Question

Write each of the following in radical form. For example, $$3 x^{\frac{2}{3}}=3 \sqrt[3]{x^{2}}$$.$$3 x^{\frac{1}{2}}$$

Answer

**step1** Understanding the problem

The problem asks us to convert the given expression from an exponential form to a radical form. We are given the expression $$3 x^{\frac{1}{2}}$$. The example provided, $$3 x^{\frac{2}{3}}=3 \sqrt[3]{x^{2}}$$, shows us the rule for this conversion: the denominator of the fractional exponent becomes the index of the radical, and the numerator becomes the power of the base inside the radical.

**step2** Identifying the components of the exponent

Let's look at the term with the fractional exponent in our expression, which is $$x^{\frac{1}{2}}$$.
Here, the base is $$x$$.
The fractional exponent is $$\frac{1}{2}$$.
The numerator of the exponent is 1. This means that the base, $$x$$, will be raised to the power of 1 inside the radical.
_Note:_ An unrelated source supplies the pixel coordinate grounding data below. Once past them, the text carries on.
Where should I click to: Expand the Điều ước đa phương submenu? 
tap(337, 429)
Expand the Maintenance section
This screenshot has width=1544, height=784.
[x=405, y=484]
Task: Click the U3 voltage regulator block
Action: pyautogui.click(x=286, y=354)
**step3** Determining the radical index

The denominator of the fractional exponent is 2. According to the rule demonstrated in the example, this denominator becomes the index of the radical. An index of 2 signifies a square root.

**step4** Converting the exponential term to radical form

Using the information from the previous steps, we can write $$x^{\frac{1}{2}}$$ as a radical.
The base $$x$$ is raised to the power of 1, and the radical has an index of 2. So, it becomes $$\sqrt[2]{x^1}$$.
We know that any number raised to the power of 1 is just the number itself (e.g., $$x^1 = x$$).
Also, for a square root, the index 2 is usually not written (e.g., $$\sqrt[2]{x}$$ is simply written as $$\sqrt{x}$$).
Therefore, $$x^{\frac{1}{2}}$$ simplifies to $$\sqrt{x}$$.

**step5** Writing the final expression in radical form

Now, we combine the coefficient 3 with the radical form we found for $$x^{\frac{1}{2}}$$.
So, $$3 x^{\frac{1}{2}}$$ written in radical form is $$3 \sqrt{x}$$.